Disconnect your car’s battery cables
One of the best known methods is to disconnect your car's battery cables. Use a wrench to remove positive and negative cables. Next, drain any residual current by holding down the horn for half a minute.
Wait around 15 minutes, then reconnect the battery cables. Check the error codes have been deleted and the engine management light has gone off. If the light returns, then you probably have an issue that requires the attention of a mechanic.
Turn the ignition on and off
An even simpler way to clear the engine management light is to turn the ignition on and off. This approach achieves the same outcome as the previous step, but without disconnecting the battery. Turn the ignition on and off three times, pausing a second between each cycle. The engine management light should go off. If it doesn’t, consult a mechanic.
Wait for the light to go off
If you notice the engine management light has come on, you could wait a few days to see if it goes off by itself. The light may come on due to some internal glitch. However, if the light remains on after this period, you should take steps to determine the problem.
You may also find that the light goes off for a period, then returns. Once again, this means you should take action to work out what the issue is. The easiest way is to take your car to a mechanic.
Unless it is due to a glitch, there are a number of possible reasons why your engine management light has come on.
The fuel cap is loose
A loose petrol cap is one of the most common causes for the engine management light to come on. Check the cap to see if it is damaged. If it is, replace the cap with a new one.
It’s the oxygen sensor
Your engine management light may come on if the oxygen sensor detects your car is running fuel which is too rich (less oxygen) or too lean (more oxygen). There may also be a fault with the sensor. This can be remedied by reprogramming/recalibrating the engine control unit (ECU). Your mechanic will be able to do this for you.
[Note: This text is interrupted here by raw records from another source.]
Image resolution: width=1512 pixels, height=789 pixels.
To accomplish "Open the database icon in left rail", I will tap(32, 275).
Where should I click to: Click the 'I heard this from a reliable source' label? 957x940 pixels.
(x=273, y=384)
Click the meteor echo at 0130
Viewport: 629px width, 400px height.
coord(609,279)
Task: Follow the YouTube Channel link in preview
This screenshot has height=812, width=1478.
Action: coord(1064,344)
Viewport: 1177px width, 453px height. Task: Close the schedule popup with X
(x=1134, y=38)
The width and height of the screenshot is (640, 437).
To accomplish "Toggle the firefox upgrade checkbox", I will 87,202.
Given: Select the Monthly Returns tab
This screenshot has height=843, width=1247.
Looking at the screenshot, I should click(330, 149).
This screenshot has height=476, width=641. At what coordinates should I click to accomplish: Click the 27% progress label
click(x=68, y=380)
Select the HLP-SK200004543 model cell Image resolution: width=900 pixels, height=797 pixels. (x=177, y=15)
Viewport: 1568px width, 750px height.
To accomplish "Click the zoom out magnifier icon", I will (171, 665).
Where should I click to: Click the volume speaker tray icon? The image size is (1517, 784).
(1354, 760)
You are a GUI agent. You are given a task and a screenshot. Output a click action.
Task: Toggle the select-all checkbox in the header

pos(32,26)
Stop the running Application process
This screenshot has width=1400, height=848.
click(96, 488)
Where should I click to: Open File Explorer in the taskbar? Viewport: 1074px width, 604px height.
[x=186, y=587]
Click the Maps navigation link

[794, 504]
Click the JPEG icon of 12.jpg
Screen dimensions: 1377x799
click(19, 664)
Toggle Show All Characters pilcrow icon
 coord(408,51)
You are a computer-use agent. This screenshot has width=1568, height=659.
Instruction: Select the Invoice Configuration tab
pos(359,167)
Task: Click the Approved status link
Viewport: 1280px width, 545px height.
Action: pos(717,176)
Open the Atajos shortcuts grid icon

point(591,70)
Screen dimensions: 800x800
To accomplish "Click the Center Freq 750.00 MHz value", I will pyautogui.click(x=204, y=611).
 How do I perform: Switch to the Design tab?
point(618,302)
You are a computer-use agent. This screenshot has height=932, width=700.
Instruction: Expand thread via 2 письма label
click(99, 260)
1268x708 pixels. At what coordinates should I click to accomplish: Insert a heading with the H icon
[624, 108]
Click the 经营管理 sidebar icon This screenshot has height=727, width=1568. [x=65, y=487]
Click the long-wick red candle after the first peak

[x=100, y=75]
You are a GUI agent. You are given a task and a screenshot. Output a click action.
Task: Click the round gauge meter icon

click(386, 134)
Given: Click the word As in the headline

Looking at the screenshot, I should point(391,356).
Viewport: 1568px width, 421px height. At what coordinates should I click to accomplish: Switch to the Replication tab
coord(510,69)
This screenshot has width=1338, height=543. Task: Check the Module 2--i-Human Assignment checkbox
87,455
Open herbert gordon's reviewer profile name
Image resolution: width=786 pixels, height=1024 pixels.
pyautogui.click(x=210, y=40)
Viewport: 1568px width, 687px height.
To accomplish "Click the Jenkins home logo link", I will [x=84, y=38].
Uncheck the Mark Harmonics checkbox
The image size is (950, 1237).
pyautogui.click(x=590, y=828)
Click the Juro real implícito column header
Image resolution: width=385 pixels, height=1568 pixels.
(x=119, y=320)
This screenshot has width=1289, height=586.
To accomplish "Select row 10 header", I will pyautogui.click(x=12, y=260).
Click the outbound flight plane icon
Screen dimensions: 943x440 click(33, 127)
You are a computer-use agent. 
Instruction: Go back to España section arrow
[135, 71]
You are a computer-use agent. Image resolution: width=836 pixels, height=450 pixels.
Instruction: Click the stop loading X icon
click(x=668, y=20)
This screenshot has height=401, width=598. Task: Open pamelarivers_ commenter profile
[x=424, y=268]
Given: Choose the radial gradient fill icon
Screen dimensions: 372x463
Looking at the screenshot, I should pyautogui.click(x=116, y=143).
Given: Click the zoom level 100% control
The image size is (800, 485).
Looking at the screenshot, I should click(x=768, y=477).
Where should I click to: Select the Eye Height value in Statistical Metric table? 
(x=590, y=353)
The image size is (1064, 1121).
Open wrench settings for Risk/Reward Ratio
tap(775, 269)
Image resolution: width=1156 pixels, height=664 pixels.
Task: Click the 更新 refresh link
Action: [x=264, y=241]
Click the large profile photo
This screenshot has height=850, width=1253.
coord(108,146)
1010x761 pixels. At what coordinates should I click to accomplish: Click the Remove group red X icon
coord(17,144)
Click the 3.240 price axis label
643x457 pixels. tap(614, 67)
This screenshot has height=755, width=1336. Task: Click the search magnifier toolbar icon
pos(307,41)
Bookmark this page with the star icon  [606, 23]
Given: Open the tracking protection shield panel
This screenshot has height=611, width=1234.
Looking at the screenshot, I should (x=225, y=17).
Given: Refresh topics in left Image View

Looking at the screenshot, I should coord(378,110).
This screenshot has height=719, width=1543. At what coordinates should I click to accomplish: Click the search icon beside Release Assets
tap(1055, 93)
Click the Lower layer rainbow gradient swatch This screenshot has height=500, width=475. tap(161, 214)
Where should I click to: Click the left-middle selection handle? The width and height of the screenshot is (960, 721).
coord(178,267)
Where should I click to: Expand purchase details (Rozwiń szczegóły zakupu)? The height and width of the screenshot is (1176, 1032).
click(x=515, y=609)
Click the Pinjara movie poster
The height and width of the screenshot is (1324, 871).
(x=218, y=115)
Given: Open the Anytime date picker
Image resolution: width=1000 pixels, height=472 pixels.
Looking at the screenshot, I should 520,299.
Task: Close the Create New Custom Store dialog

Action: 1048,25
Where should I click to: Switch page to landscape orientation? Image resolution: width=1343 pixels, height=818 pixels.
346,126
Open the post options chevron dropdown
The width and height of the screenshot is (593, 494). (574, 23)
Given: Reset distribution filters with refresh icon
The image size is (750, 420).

It’s the Diesel Particulate Filter (DPF)
Your engine management light may come on if there is a fault with your DPF - a filter that captures and stores exhaust soot and essentially helps make your diesel engine less polluting. A faulty differential pressure sensor may also mean the car's engine control unit doesn’t know the status of the DFP, which could cause the engine management light to come on.
The mass airflow sensor is damaged
Your car's mass airflow sensor helps your engine run efficiently. The engine control unit needs data from the mass airflow sensor to determine how much fuel to add to the combustion chambers so it matches the amount of air flowing into the engine. A missing, clogged or damaged air filter can itself damage the mass airflow sensor.
There’s an issue with the ignition system
In a petrol car, issues with your spark plugs or coils may cause the engine management light to come on.